WHAT THIS TASK INVOLVES: Nothing in the listing should be dropped or altered when it is copied.

────

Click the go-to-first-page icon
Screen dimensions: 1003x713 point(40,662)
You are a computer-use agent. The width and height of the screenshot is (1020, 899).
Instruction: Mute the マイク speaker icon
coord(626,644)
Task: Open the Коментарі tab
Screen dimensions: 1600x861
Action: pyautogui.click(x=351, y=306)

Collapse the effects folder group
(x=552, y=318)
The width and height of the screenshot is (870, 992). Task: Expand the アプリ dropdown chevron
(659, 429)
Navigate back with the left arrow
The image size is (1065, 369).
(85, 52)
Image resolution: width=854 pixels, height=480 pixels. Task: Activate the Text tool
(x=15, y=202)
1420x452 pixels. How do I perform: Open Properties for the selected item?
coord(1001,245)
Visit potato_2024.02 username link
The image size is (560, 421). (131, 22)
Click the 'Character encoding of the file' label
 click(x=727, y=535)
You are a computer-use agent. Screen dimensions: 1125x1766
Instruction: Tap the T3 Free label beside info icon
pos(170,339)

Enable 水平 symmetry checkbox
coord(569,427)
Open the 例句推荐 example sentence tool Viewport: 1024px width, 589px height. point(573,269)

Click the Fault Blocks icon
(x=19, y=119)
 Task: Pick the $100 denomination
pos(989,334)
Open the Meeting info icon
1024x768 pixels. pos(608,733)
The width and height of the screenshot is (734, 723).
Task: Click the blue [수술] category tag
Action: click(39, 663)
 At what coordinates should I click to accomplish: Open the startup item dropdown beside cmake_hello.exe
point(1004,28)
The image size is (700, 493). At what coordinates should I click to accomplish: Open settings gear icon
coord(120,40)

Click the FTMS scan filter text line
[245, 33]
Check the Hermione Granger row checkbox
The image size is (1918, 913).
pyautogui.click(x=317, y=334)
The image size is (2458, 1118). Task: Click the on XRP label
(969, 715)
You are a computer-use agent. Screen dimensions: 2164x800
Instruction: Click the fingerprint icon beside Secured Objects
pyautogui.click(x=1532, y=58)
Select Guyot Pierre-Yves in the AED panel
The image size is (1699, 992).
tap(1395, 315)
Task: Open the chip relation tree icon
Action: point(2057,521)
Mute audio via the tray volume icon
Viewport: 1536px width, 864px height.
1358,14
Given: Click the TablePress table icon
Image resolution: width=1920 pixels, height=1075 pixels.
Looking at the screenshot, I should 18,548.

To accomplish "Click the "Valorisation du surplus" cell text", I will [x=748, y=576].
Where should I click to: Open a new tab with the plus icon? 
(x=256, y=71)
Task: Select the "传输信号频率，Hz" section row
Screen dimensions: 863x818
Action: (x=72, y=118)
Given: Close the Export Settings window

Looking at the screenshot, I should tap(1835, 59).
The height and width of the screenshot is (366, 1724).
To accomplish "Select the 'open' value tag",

────

RESPONSE TO THIS EXERCISE:
Click the go-to-first-page icon
Screen dimensions: 1003x713 point(40,662)
You are a computer-use agent. The width and height of the screenshot is (1020, 899).
Instruction: Mute the マイク speaker icon
coord(626,644)
Task: Open the Коментарі tab
Screen dimensions: 1600x861
Action: pyautogui.click(x=351, y=306)

Collapse the effects folder group
(x=552, y=318)
The width and height of the screenshot is (870, 992). Task: Expand the アプリ dropdown chevron
(659, 429)
Navigate back with the left arrow
The image size is (1065, 369).
(85, 52)
Image resolution: width=854 pixels, height=480 pixels. Task: Activate the Text tool
(x=15, y=202)
1420x452 pixels. How do I perform: Open Properties for the selected item?
coord(1001,245)
Visit potato_2024.02 username link
The image size is (560, 421). (131, 22)
Click the 'Character encoding of the file' label
 click(x=727, y=535)
You are a computer-use agent. Screen dimensions: 1125x1766
Instruction: Tap the T3 Free label beside info icon
pos(170,339)

Enable 水平 symmetry checkbox
coord(569,427)
Open the 例句推荐 example sentence tool Viewport: 1024px width, 589px height. point(573,269)

Click the Fault Blocks icon
(x=19, y=119)
 Task: Pick the $100 denomination
pos(989,334)
Open the Meeting info icon
1024x768 pixels. pos(608,733)
The width and height of the screenshot is (734, 723).
Task: Click the blue [수술] category tag
Action: click(39, 663)
 At what coordinates should I click to accomplish: Open the startup item dropdown beside cmake_hello.exe
point(1004,28)
The image size is (700, 493). At what coordinates should I click to accomplish: Open settings gear icon
coord(120,40)

Click the FTMS scan filter text line
[245, 33]
Check the Hermione Granger row checkbox
The image size is (1918, 913).
pyautogui.click(x=317, y=334)
The image size is (2458, 1118). Task: Click the on XRP label
(969, 715)
You are a computer-use agent. Screen dimensions: 2164x800
Instruction: Click the fingerprint icon beside Secured Objects
pyautogui.click(x=1532, y=58)
Select Guyot Pierre-Yves in the AED panel
The image size is (1699, 992).
tap(1395, 315)
Task: Open the chip relation tree icon
Action: point(2057,521)
Mute audio via the tray volume icon
Viewport: 1536px width, 864px height.
1358,14
Given: Click the TablePress table icon
Image resolution: width=1920 pixels, height=1075 pixels.
Looking at the screenshot, I should 18,548.

To accomplish "Click the "Valorisation du surplus" cell text", I will [x=748, y=576].
Where should I click to: Open a new tab with the plus icon? 
(x=256, y=71)
Task: Select the "传输信号频率，Hz" section row
Screen dimensions: 863x818
Action: (x=72, y=118)
Given: Close the Export Settings window

Looking at the screenshot, I should tap(1835, 59).
The height and width of the screenshot is (366, 1724).
To accomplish "Select the 'open' value tag",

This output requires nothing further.